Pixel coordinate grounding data

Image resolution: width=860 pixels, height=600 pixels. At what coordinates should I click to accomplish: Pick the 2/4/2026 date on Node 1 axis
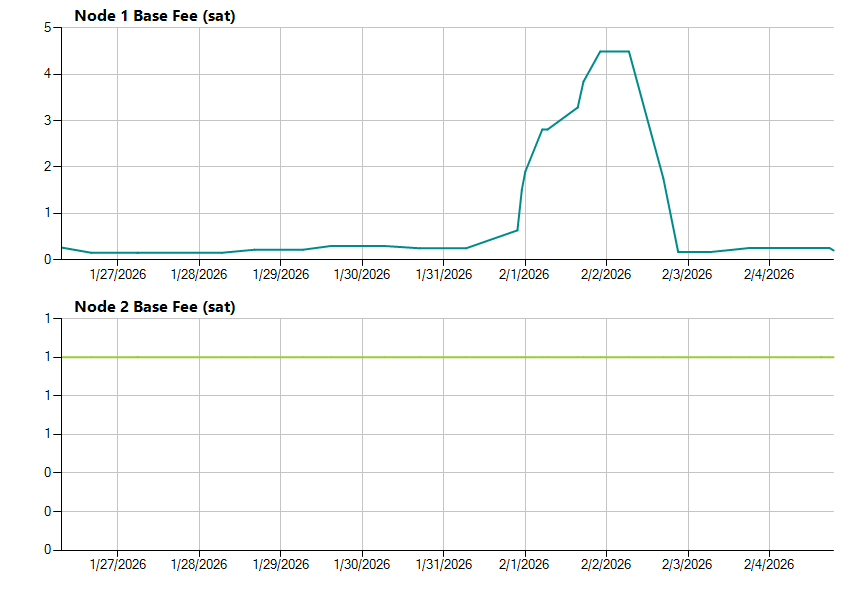tap(768, 274)
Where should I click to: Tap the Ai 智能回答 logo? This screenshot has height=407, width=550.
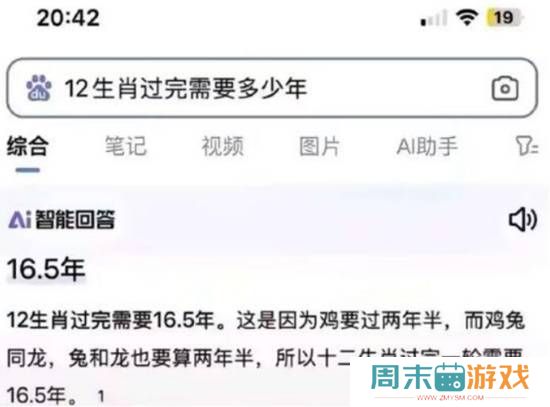62,220
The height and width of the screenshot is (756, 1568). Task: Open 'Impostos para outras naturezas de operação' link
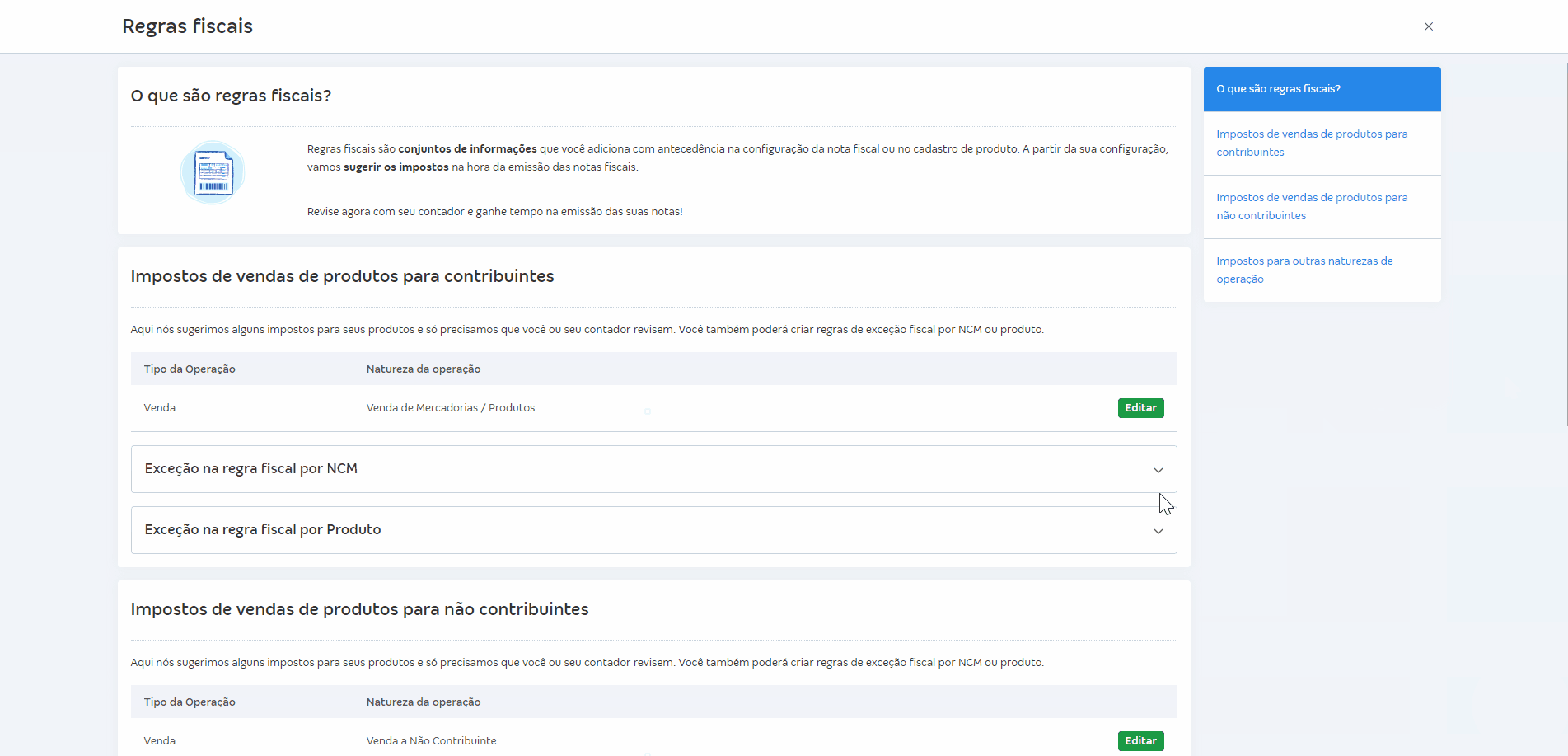pos(1304,270)
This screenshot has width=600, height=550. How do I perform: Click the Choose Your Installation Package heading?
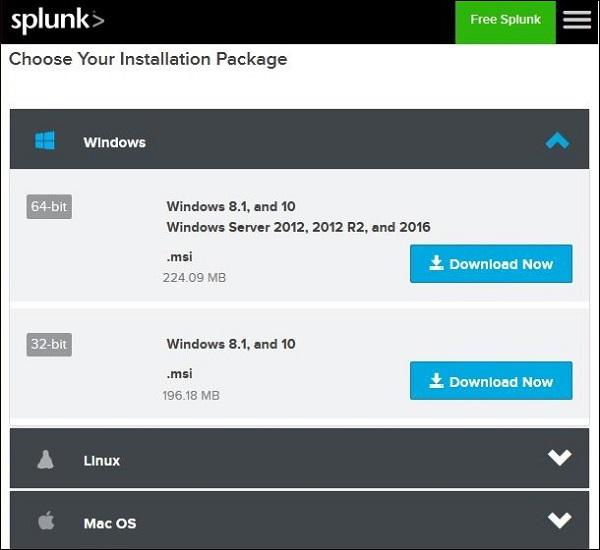148,59
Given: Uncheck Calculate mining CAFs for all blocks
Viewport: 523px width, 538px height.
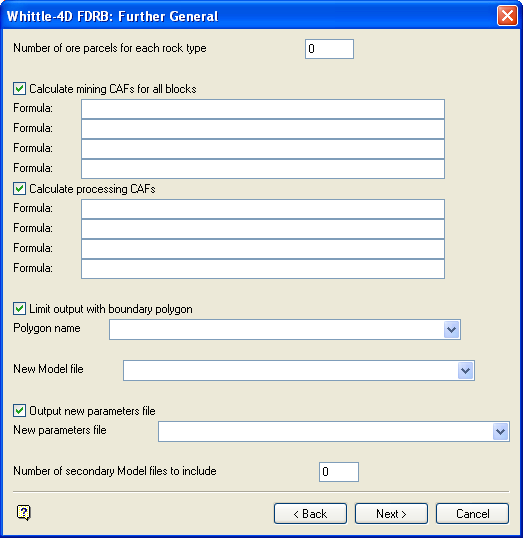Looking at the screenshot, I should pos(20,89).
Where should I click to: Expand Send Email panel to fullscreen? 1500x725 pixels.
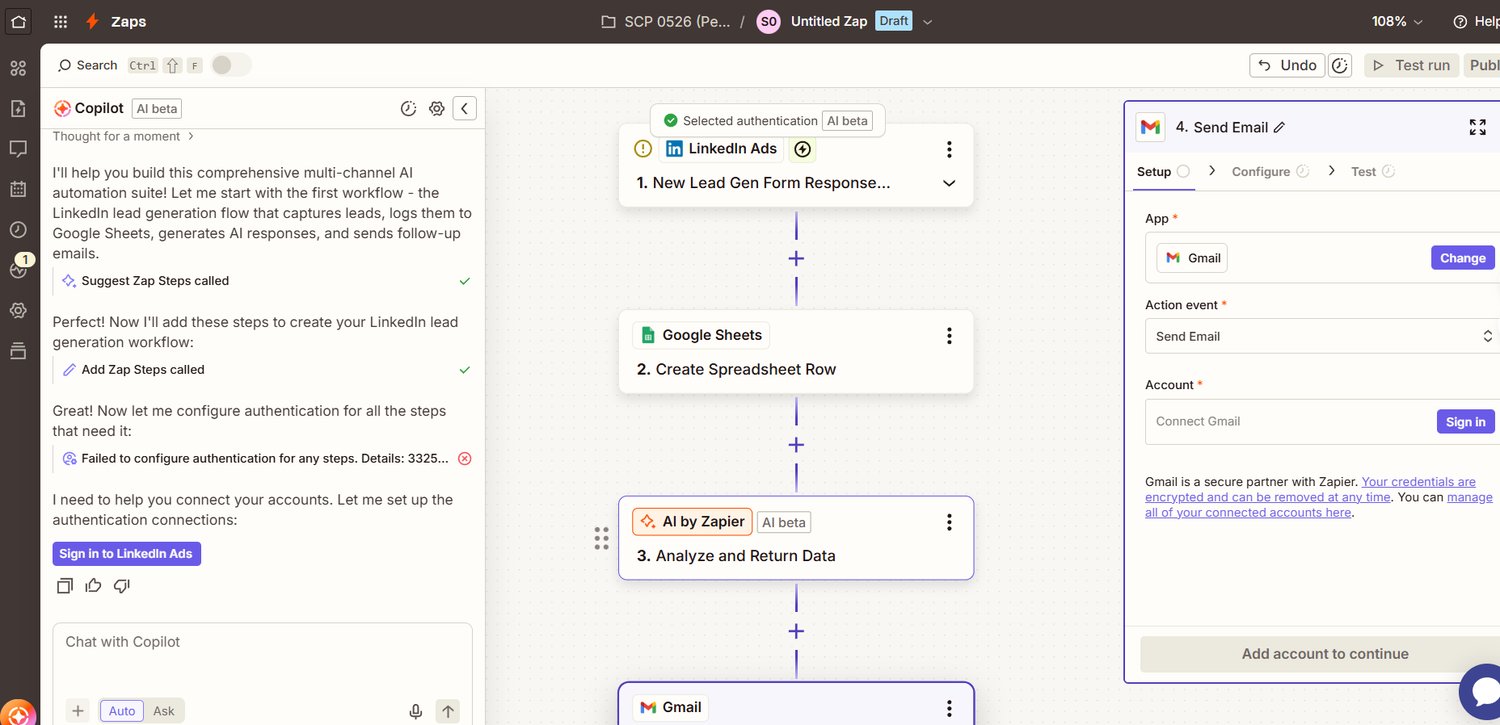click(x=1477, y=127)
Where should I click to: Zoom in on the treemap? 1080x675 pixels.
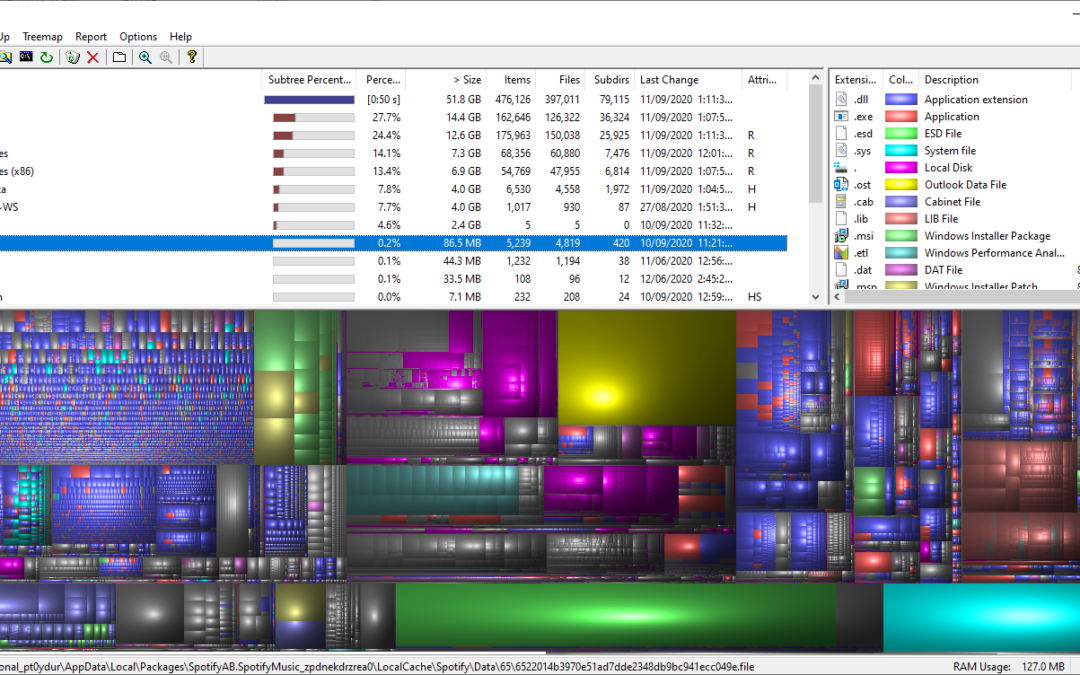(x=145, y=57)
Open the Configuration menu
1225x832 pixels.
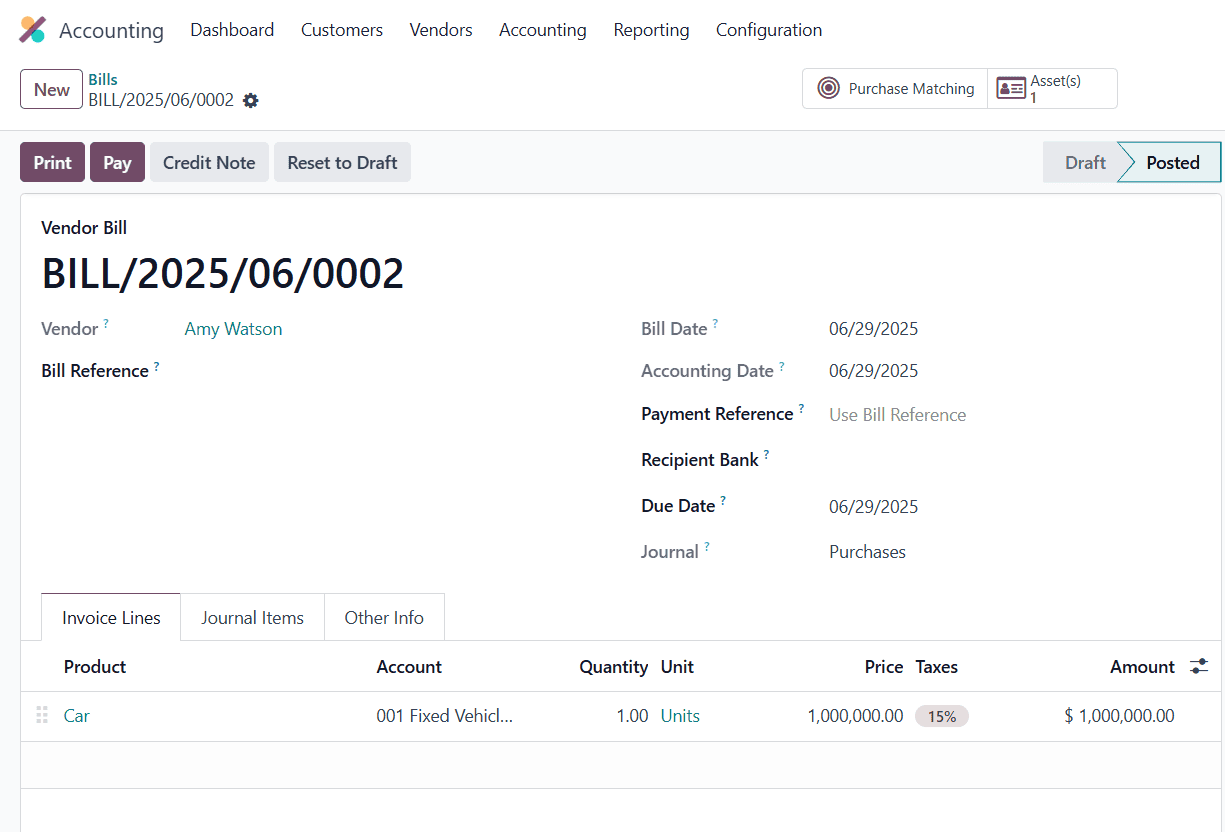pyautogui.click(x=768, y=30)
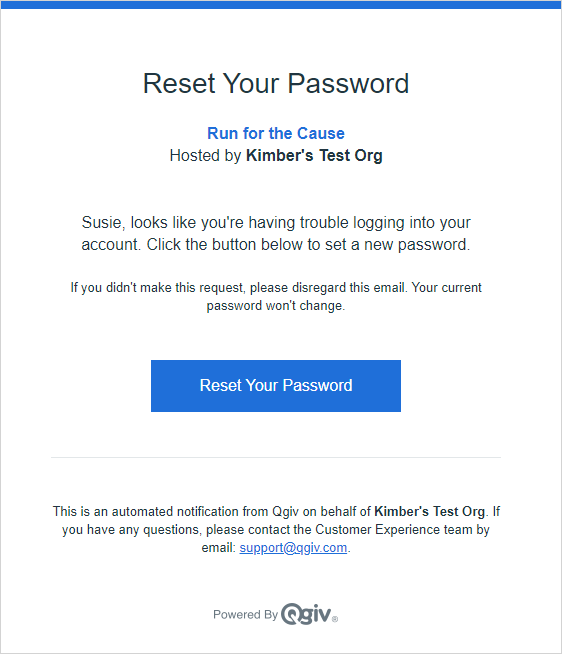Click the 'password won't change' line

(276, 306)
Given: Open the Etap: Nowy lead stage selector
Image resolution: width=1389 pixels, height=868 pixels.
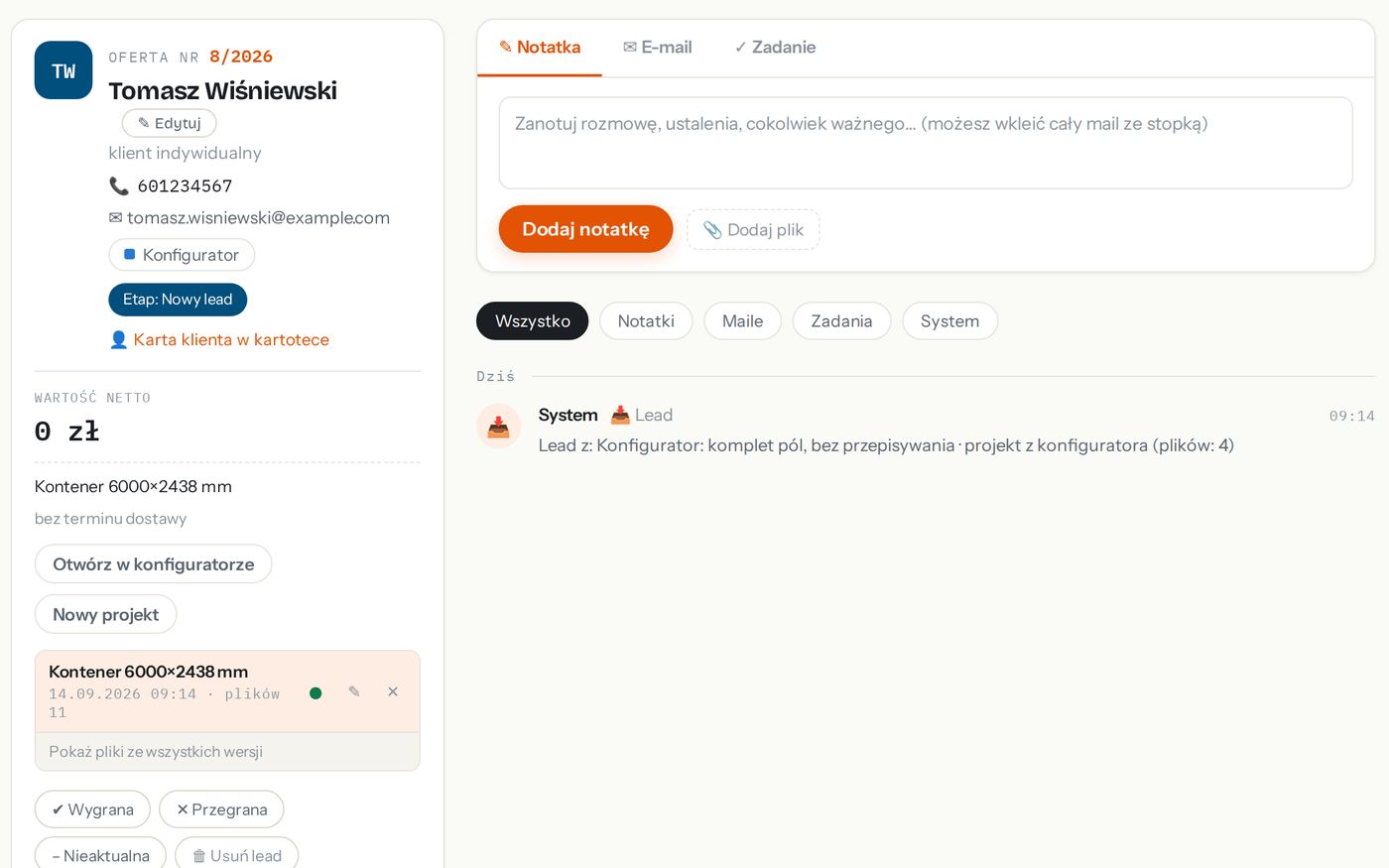Looking at the screenshot, I should click(178, 300).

[WHAT THE TASK REQUIRES]
Print the records above verbatim, minus any pictures.

[SOLUTION TO THE PROBLEM]
Image resolution: width=860 pixels, height=600 pixels. At what coordinates should I click to accomplish: Pick the 2/4/2026 date on Node 1 axis
tap(768, 274)
Where should I click to: Tap the Ai 智能回答 logo? This screenshot has height=407, width=550.
62,220
The height and width of the screenshot is (756, 1568). Task: Open 'Impostos para outras naturezas de operação' link
pos(1304,270)
This screenshot has width=600, height=550. How do I perform: Click the Choose Your Installation Package heading?
148,59
Given: Uncheck Calculate mining CAFs for all blocks
Viewport: 523px width, 538px height.
Looking at the screenshot, I should pos(20,89).
Where should I click to: Expand Send Email panel to fullscreen? 1500x725 pixels.
click(x=1477, y=127)
Where should I click to: Zoom in on the treemap? 1080x675 pixels.
(x=145, y=57)
Open the Configuration menu
1225x832 pixels.
pyautogui.click(x=768, y=30)
Click the 'password won't change' line

(276, 306)
Given: Open the Etap: Nowy lead stage selector
Image resolution: width=1389 pixels, height=868 pixels.
Looking at the screenshot, I should click(178, 300).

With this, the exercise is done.